DNA nanotechnology. As a chemical polymer, DNA has several unique properties that make it intriguing. First, the compact helical form and simple base-pairing rules of double-stranded DNA allow us to consider DNA as a technology to reliably position atoms in three-dimensional (3D) space at nanometer resolutions. The emergence of DNA origami123 and single-stranded tiles to form complex 2D and 3D shapes124,125,126 has been used by researchers to tackle problems from materials127 to therapeutics128. Base-pairing and strand-invasion properties of DNA have also allowed researchers to explore interesting information processing and computational capabilities using small libraries of oligos129,130,131,132. Finally, direct encoding of digital information into DNA sequence has recently been shown to outpace most other technologies for data density in three dimensions133,134. We are still in the early stages of this field, but harnessing advances in oligo-pool synthesis for such applications20,135 will allow researchers to test orders of magnitude more designs and hypotheses.

Future developments

Given the requisite investments, what is the cost of gene synthesis that we might expect to attain? Today, the cost of gene synthesis is on the same order as the cost of column-synthesized oligos used in their assembly. If gene synthesis transitioned to array-based oligos, there are no prima facie reasons why costs could not fall 3–5 orders of magnitude to be on par with the cost of oligo pools ($1 per 103–105 bp). The benefits would likely be as dramatic as productivity gains due to NGS, because testing genetic hypotheses would become as simple as the design and analyses allow them to be. However, the large private investments that drove massive drops in the costs of integrated circuits and DNA sequencing were largely motivated by the reasonable expectation for their broad-based consumer-level uses: a processor in every pocket and a genome sequence for every person136. Whereas potentially larger markets stand to benefit from cheap gene synthesis, including those of agriculture, chemicals, enzymes, materials and medicine, synthetic DNA serves only as a research tool for the ultimate product (with the possible exception of DNA nanotechnologies).

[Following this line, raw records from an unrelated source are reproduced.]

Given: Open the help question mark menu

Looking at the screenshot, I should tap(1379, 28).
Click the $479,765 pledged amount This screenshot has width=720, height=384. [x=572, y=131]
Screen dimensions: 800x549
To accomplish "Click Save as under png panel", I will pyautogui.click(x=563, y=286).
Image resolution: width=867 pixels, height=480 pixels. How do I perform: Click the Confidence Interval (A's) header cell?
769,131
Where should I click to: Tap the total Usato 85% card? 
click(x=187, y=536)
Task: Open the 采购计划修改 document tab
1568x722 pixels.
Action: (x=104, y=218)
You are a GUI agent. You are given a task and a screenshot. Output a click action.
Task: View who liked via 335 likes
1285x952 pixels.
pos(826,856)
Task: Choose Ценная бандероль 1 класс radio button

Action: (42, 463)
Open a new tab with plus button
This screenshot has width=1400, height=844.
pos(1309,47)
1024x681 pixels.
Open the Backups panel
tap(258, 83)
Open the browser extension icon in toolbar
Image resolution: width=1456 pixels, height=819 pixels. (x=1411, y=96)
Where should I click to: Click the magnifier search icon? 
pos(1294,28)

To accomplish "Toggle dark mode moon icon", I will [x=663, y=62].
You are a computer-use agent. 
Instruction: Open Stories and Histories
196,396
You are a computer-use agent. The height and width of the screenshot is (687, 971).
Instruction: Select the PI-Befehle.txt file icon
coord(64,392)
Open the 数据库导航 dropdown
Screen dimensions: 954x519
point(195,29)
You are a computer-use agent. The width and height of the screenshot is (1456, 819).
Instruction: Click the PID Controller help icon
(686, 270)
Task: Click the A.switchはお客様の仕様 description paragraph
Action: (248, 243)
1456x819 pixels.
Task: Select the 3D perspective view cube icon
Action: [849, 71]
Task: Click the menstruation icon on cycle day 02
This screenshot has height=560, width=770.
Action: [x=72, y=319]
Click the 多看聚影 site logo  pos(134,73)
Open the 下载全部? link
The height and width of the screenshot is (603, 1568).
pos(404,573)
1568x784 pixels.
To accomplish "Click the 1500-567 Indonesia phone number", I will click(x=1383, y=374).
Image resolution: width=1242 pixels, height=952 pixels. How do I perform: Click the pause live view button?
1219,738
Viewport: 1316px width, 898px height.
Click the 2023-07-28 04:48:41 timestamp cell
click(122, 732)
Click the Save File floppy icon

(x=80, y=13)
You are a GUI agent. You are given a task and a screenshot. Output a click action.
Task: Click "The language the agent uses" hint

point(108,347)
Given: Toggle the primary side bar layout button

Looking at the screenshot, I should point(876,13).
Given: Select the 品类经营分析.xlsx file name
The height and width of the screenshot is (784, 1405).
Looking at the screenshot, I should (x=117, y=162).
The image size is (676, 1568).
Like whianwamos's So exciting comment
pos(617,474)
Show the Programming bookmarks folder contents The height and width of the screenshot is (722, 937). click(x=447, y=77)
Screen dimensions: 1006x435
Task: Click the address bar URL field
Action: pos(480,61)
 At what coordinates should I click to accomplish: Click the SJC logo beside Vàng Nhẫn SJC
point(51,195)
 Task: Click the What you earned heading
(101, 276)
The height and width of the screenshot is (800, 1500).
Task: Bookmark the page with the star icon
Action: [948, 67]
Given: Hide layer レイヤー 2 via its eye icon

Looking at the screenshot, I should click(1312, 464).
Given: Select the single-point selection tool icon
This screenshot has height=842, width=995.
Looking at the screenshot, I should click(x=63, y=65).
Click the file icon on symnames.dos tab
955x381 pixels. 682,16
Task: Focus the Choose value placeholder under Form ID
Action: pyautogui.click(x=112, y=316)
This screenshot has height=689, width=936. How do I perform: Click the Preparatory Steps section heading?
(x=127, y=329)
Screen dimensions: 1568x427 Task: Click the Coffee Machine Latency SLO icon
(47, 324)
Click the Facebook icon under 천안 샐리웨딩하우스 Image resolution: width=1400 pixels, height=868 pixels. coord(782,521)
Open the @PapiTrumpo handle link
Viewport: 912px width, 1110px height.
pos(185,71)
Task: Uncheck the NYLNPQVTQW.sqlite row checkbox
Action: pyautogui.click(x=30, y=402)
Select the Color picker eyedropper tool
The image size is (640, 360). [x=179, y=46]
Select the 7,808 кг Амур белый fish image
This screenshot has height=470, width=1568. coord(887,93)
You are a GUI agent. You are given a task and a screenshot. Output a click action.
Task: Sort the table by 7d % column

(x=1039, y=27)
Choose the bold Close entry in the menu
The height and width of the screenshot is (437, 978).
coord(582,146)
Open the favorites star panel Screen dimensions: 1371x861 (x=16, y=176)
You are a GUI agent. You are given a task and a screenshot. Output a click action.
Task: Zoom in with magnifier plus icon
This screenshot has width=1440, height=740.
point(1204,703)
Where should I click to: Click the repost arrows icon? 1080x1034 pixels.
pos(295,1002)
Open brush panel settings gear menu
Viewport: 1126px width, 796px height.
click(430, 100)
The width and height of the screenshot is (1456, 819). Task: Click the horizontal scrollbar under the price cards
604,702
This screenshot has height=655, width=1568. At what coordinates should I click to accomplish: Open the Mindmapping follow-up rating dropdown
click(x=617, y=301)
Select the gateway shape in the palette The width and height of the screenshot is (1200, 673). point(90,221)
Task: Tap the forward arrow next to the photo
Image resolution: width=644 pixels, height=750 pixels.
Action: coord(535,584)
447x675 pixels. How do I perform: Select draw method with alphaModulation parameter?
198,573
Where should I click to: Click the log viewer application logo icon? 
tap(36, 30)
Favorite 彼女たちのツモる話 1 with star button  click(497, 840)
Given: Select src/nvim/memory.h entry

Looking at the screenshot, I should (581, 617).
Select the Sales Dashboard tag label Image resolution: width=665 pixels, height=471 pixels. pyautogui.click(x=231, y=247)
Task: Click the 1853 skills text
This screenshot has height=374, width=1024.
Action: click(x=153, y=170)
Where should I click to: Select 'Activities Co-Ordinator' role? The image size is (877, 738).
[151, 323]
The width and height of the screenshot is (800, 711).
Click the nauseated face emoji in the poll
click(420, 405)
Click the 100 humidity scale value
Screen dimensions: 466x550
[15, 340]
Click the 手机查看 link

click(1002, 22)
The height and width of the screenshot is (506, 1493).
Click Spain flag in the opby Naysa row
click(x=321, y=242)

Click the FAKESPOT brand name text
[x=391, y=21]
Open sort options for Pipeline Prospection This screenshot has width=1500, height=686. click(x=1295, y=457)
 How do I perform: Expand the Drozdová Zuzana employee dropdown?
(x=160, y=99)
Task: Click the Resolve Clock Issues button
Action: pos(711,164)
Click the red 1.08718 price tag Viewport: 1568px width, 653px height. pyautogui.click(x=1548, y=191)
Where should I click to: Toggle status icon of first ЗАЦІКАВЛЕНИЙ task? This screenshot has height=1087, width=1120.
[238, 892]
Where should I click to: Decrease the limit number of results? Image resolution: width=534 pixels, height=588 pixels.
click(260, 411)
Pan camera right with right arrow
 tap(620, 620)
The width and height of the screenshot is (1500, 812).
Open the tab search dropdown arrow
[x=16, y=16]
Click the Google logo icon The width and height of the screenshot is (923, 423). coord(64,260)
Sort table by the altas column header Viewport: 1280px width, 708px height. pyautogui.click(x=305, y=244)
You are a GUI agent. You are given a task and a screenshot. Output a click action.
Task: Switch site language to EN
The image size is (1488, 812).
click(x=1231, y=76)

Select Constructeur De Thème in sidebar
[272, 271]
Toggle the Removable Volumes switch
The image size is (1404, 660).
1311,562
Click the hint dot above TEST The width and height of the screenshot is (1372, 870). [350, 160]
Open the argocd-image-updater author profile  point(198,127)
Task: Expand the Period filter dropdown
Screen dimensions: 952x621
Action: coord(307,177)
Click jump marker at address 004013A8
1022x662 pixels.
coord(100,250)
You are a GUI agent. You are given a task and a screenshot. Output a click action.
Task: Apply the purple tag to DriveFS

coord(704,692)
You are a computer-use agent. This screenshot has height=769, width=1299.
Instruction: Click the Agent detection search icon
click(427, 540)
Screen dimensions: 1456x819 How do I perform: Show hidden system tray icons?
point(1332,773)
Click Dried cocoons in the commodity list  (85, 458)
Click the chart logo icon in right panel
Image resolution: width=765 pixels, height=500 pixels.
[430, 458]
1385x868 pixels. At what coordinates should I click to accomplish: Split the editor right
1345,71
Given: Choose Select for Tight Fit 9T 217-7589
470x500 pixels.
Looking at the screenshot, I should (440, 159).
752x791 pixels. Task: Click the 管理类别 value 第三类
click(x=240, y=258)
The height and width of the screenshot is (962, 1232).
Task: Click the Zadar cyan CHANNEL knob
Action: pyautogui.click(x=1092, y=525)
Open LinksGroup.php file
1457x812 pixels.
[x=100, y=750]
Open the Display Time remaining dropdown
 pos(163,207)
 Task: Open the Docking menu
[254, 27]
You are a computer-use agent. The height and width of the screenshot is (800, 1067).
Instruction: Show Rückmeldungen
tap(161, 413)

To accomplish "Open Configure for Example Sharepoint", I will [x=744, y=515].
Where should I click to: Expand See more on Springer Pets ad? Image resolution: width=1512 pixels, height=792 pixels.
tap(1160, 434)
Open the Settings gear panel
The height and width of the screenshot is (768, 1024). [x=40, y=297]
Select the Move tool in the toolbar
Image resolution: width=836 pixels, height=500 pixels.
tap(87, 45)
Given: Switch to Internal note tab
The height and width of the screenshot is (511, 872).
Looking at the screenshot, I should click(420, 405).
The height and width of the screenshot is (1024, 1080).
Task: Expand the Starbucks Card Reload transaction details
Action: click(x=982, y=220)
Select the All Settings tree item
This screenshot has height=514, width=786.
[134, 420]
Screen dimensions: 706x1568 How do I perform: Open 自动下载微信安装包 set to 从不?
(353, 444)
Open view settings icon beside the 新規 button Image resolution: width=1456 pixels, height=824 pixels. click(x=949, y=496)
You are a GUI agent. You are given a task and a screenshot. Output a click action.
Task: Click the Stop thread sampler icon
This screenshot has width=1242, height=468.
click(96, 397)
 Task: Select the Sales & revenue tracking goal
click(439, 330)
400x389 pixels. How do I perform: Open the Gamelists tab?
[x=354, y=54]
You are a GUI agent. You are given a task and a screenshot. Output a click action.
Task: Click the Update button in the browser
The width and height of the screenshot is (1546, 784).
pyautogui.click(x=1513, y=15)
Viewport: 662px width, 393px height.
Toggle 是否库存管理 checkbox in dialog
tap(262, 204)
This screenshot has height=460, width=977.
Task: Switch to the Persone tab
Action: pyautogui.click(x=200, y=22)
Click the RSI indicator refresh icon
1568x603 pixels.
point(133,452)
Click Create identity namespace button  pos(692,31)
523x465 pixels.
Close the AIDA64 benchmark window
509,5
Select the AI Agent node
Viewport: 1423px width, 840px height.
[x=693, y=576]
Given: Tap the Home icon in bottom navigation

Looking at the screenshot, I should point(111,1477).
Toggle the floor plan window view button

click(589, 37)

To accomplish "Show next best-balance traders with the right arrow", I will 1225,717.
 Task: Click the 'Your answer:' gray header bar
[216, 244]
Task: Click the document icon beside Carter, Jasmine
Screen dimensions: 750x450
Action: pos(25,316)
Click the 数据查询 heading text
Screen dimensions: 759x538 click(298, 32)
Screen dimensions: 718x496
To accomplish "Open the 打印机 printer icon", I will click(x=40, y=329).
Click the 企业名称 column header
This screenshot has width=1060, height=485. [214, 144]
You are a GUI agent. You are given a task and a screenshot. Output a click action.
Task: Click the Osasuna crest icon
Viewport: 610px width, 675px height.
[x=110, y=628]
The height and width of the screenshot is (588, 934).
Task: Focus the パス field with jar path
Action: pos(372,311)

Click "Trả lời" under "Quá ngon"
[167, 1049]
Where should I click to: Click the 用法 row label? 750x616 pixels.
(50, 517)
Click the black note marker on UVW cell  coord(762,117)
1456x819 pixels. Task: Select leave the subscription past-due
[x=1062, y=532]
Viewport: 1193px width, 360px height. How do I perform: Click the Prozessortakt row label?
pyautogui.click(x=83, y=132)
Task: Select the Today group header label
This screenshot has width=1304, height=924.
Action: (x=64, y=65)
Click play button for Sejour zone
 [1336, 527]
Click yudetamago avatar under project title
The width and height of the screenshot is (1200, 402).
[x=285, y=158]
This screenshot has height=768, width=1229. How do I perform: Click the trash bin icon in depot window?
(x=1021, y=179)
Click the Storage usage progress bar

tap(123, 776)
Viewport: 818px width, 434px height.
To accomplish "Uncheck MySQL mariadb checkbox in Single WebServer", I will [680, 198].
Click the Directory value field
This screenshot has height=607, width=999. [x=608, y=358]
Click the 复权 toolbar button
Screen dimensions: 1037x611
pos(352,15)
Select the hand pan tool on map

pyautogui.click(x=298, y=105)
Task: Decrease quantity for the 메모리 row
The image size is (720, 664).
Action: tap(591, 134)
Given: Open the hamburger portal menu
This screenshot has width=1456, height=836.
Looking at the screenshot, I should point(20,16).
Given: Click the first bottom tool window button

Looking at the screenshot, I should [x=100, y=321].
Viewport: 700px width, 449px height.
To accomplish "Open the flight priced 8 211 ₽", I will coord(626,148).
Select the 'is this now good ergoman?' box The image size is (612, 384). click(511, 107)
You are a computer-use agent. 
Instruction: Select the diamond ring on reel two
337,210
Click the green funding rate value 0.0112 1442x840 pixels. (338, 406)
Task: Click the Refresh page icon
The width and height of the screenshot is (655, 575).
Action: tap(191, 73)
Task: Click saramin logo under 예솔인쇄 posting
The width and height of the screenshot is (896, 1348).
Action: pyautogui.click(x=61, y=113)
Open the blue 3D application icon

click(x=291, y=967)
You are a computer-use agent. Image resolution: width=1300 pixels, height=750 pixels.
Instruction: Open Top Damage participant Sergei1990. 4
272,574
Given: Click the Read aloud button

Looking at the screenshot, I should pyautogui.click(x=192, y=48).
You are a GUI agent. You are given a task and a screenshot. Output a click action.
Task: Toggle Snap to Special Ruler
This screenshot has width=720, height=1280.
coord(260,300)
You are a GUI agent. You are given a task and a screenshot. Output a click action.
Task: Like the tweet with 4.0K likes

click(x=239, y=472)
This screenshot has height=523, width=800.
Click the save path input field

Can larger-scale synthetic biology efforts help increase demand sufficiently to spur investments? Even in academic research labs, the downstream cost of testing individual biological constructs for function is often far more expensive than the costs of the synthetic constructs themselves. Thus, reduction in gene synthesis costs will not tremendously affect the throughput and scale of current experimental workflows. However, the types of experiments conducted might also significantly change. One data point to consider occurred a decade ago when microarrays were first leveraged for cheap oligo pools. Although initial reports used these pools as plug-in replacements for column-synthesized oligos, researchers quickly adapted to this increased synthetic capacity, using powerful bioinformatics tools to design large libraries of synthetic oligos and NGS-based multiplexed assays to measure their functional consequences simultaneously. This has recently led to many fruitful experiments at scales that only a few years ago would have been unimaginable for an individual investigator. Likewise, cheap gene synthesis will likely change how we use synthetic genes through the development of powerful design tools for libraries of genes, pathways and genomes as well as cheap, multiplexed assays to measure or select for their function. Such new experimental paradigms could engender far greater use of synthetic genes than is currently imagined today. The initial progress described in this Review warrants optimism and hopefully enough demand and investment to bring about large advances in our ability to design, build, test and analyze biological hypotheses and designs.